Nana Saheb and his advisers came up with a plan to end the deadlock. On 24 June, he sent a female European prisoner, Rose Greenway, to the entrenchment to convey their message. In return for a surrender, he promised the safe passage of the Europeans to the Satichaura Ghat, a dock on the Ganges from which they could depart for Allahabad.[6] General Wheeler rejected the offer, because it had not been signed, and there was no guarantee that the offer was made by Nana Saheb himself.[citation needed]

Next day, on 25 June, Nana Saheb sent a second note, signed by himself, through another female prisoner, Mrs.Jacobi.[citation needed] The entrenchment divided into two groups with different opinions—one group was in favour of continuing the defence, while the second group was willing to accept the offer. During the next day, there was no bombardment from Nana Saheb's forces. Finally, Wheeler decided to surrender, in return for a safe passage to Allahabad. After a day of preparation and burying their dead, the Europeans decided to leave for Allahabad on the morning of 27 June 1857.[citation needed]
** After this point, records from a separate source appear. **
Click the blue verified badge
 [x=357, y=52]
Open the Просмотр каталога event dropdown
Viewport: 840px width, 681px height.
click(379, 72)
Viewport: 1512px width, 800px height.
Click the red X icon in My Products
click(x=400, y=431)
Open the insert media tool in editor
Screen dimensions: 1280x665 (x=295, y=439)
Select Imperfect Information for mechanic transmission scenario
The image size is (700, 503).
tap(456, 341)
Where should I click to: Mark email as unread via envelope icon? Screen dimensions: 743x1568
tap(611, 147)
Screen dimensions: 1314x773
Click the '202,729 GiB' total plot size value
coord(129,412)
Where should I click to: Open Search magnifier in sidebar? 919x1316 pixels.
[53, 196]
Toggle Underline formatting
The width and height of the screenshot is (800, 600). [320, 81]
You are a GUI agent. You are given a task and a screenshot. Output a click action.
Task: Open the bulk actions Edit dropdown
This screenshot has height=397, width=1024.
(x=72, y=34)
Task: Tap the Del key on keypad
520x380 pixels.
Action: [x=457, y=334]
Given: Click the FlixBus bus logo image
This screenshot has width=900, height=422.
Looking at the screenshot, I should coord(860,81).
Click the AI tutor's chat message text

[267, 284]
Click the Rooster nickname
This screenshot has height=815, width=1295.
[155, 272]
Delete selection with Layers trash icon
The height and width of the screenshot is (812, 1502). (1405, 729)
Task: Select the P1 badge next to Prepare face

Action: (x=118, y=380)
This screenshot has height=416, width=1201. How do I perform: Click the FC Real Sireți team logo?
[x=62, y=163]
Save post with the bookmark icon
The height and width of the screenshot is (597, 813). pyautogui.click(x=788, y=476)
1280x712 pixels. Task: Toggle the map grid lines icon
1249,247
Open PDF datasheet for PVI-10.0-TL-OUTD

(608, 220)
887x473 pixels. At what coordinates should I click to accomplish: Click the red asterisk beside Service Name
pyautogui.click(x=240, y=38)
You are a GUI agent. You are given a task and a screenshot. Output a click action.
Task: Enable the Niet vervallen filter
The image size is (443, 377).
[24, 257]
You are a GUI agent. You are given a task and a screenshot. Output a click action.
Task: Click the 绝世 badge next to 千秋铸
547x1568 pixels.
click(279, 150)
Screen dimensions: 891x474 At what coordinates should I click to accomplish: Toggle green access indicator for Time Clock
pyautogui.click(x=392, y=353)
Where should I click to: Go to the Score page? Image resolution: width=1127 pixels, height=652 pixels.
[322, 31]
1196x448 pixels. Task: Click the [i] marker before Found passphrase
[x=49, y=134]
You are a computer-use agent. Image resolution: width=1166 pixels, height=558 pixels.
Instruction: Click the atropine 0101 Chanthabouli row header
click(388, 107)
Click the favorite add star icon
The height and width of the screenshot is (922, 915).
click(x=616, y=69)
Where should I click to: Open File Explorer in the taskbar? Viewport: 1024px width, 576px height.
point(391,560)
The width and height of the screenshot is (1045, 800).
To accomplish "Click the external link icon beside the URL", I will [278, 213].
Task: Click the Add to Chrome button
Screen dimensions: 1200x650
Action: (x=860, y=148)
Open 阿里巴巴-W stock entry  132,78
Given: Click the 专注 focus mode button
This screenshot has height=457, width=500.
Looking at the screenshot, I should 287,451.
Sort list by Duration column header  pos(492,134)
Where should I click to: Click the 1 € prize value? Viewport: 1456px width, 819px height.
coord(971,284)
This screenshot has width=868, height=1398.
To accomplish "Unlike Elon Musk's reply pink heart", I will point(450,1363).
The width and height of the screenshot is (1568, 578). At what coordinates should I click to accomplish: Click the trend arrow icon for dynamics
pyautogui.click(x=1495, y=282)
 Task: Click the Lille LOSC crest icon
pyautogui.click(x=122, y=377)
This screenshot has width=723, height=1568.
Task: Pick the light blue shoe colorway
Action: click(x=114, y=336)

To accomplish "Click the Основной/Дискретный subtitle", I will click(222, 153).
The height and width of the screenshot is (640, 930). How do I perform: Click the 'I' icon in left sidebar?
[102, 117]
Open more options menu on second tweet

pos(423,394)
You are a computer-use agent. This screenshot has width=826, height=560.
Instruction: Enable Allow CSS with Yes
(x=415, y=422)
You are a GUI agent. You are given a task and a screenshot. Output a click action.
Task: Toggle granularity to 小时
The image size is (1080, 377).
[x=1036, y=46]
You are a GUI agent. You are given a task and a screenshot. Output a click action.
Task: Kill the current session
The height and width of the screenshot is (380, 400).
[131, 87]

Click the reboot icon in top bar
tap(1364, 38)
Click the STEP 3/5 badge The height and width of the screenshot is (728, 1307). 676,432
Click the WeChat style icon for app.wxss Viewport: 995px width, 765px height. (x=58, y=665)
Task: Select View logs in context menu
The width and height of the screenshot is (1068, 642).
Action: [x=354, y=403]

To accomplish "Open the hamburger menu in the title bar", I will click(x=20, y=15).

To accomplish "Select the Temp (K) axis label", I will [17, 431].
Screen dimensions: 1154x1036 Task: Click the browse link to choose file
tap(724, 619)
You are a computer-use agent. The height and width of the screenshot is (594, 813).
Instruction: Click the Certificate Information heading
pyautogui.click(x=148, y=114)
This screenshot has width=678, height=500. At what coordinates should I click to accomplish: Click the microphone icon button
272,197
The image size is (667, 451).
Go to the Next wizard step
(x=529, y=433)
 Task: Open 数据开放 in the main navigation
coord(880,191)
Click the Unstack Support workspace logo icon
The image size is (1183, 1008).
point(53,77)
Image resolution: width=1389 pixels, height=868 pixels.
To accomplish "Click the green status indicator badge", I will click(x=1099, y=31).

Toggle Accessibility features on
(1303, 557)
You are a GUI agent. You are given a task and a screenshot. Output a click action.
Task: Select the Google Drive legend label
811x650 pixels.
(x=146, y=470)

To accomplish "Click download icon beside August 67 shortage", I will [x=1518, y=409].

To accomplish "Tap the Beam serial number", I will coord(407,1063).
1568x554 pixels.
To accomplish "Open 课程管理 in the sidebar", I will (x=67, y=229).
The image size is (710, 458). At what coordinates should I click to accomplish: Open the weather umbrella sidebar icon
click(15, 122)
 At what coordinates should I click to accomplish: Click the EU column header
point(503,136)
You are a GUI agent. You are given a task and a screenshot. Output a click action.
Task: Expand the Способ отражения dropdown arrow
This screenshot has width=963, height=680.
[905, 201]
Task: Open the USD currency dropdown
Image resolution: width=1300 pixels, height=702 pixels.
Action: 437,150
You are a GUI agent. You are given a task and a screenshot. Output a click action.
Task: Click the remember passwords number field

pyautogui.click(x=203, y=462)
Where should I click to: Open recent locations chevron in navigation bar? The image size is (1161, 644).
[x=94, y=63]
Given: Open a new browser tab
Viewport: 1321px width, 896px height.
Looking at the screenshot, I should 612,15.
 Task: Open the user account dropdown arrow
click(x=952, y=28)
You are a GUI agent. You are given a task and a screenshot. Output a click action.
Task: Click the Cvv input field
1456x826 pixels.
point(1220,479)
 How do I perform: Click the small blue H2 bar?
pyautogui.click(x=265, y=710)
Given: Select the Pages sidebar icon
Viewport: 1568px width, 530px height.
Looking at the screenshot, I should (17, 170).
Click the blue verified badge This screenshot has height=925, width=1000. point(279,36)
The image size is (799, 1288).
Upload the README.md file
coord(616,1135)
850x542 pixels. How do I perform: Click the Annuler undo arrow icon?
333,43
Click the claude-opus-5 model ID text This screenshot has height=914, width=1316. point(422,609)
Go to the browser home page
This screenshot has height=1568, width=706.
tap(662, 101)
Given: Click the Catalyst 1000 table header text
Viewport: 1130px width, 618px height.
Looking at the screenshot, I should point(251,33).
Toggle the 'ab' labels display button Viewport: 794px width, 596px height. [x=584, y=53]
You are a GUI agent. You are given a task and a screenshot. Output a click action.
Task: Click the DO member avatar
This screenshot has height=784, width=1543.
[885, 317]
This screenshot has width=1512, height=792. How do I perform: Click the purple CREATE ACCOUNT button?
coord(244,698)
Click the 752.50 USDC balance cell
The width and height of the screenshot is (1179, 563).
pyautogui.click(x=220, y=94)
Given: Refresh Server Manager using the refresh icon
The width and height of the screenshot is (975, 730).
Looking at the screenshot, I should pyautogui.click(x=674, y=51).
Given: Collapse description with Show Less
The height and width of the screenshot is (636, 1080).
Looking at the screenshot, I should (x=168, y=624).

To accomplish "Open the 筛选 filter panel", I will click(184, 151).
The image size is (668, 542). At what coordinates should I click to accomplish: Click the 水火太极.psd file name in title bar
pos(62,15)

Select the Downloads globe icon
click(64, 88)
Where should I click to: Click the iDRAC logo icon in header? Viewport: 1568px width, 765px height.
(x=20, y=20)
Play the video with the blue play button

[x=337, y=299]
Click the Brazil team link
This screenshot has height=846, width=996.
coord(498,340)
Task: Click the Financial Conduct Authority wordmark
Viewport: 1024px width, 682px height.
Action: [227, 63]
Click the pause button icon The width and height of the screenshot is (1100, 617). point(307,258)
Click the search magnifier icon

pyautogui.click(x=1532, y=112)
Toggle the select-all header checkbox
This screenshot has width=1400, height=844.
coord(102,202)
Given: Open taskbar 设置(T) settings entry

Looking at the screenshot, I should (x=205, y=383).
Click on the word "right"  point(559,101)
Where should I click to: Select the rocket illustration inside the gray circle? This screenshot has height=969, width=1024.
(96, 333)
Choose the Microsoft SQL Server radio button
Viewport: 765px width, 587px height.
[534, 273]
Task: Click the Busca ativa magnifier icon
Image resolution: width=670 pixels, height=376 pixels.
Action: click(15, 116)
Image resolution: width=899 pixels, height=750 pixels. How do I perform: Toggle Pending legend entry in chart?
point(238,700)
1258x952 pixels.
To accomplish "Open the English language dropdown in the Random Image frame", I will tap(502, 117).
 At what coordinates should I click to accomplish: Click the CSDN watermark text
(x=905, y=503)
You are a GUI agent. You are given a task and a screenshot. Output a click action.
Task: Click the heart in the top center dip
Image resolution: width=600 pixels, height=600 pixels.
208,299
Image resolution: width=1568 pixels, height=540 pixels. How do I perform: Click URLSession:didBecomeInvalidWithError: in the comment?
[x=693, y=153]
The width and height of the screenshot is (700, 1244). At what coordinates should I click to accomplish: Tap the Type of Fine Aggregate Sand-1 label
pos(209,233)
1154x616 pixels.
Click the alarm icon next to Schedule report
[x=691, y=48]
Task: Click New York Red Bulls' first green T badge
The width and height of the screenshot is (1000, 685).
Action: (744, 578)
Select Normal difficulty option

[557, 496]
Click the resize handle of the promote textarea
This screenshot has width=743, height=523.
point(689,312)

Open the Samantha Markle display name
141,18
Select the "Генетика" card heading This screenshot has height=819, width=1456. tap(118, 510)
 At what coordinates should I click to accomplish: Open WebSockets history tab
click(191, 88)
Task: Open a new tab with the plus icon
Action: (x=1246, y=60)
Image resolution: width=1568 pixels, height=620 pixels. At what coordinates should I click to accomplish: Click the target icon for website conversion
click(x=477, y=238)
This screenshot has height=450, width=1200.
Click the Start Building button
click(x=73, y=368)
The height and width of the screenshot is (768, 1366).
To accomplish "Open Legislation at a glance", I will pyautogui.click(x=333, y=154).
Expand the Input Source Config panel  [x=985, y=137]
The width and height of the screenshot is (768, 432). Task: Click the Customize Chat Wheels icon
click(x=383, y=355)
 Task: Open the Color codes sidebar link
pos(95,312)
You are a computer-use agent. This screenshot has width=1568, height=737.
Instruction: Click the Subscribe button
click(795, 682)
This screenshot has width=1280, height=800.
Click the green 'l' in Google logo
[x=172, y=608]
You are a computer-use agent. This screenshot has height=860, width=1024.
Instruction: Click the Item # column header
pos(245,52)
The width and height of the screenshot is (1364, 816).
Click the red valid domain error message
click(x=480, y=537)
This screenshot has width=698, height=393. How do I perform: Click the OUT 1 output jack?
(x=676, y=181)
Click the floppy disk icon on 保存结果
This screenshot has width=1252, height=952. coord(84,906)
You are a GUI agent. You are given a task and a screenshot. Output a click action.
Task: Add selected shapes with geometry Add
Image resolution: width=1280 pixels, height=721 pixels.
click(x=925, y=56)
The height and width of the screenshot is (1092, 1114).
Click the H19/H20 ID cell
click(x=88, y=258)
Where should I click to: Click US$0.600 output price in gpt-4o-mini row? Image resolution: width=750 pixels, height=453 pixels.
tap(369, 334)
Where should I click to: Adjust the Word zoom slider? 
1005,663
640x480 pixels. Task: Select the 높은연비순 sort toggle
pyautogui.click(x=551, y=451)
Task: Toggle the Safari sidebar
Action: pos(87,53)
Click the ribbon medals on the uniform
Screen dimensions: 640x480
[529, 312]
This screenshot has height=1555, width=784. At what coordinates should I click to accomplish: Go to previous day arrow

Satichaura Ghat massacre[edit]

A contemporary image of the massacre at the Satichaura Ghat
Sati Chaura Ghat (jetty)

On the morning of 27 June, Wheeler's column, consisting primarily of unarmed civilians and including more than 300 women and children, emerged from the entrenchment. Nana sent a number of carts, dolis and elephants to enable the women, the children and the sick to proceed to the river banks. The Company officers and military men were allowed to take their arms and ammunition with them, and were escorted by nearly the whole of the rebel army.[6] They reached the Satichaura Ghat by 8 am. At this ghat, Nana Saheb had arranged around 40 boats, belonging to a boatman called Hardev Mallah, for their departure to Allahabad.[8] However, Nana Saheb's rebels had deliberately placed the boats as high in the mud as possible to delay the boarding, and the Europeans found it difficult to drift the boats away.[9] Wheeler and his party were the first aboard and the first to manage to set their boat adrift. At this point three shots were fired from the direction of Nana Saheb's camp, which was the signal to initiate the attack. The Indian boatmen jumped overboard and started swimming toward the banks.[citation needed] However, according to Mowbray Thompson, one of the few survivors of the massacre, before the boatmen jumped overboard they had "contrived to secrete burning charcoal in the thatch of most of the boats", which set some of the boats ablaze.[10] Though controversy surrounds what exactly happened next at the Satichaura Ghat, the departing Europeans were attacked by the rebel sepoys, and most of were either killed or captured.[6]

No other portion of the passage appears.